Chiamiamoli eventi possibili, non «estremi»
Anche se l’acqua si ritira rapidamente, le ferite inferte da un’alluvione ad un territorio richiedono molto tempo per rimarginarsi; in particolare quelle subite dalla popolazione, sia nelle sue componenti materiali ed economiche, sia nel cuore stesso della gente. L’alluvione del Polesine, del 1951 e quella di Firenze, del 1966, sono ancora presenti, non solo nella mente di chi le ha vissute, ma anche nel comune sentire di quelle popolazioni.
Si potrebbe dire che sono i governi, teoricamente espressione del popolo, che dimenticano rapidamente; ma se si continuano a costruire case negli alvei fluviali o in zone depresse nelle pianure alluvionali e i cittadini le comprano, è segno che la cultura generale in materia ambientale non ha fatto tesoro delle esperienze passate.
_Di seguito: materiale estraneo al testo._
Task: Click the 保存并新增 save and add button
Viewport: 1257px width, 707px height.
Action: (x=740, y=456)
Sembra comunque che il tempo per dimenticare non ci sia più concesso, ed eventi chiamati ‘estremi’ si ripresenteranno con sempre maggiore frequenza. Definirli estremi non è altro che un alibi per giustificare il fatto che non abbiamo fatto niente, o molto poco, per prevenirli o per mitigarne gli effetti: quegli eventi devono essere definiti ‘possibili’, anche se con basse probabilità di accadimento.
E se un evento può arrecarci un grave danno, anche se è poco probabile che si verifichi proprio domani, non dobbiamo sottovalutarlo: chi prenderebbe un aereo sapendo che vi è ‘solo’ una probabilità su cento che possa cadere? Però finiamo col basare le nostre scelte sugli scenari più probabili e non su quelli più catastrofici.
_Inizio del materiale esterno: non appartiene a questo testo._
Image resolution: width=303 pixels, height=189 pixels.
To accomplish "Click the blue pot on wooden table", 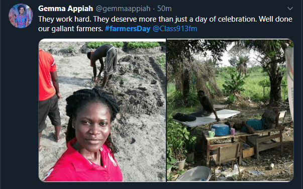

«Ma la Terra è un pianeta abitabile?», ci chiedevamo nella rubrica Attenti ai dinosauri due anni fa, in seguito ad una serie di eventi ‘possibili’, fra cui l’uragano di Pantelleria. Ricordavamo che le pianure alluvionali costituiscono certamente siti ottimali per l’insediamento, facilità di trasporto, possibilità di coltivare, disponibilità di acqua. Ma ci sarà una ragione per la quale si chiamano «alluvionali»?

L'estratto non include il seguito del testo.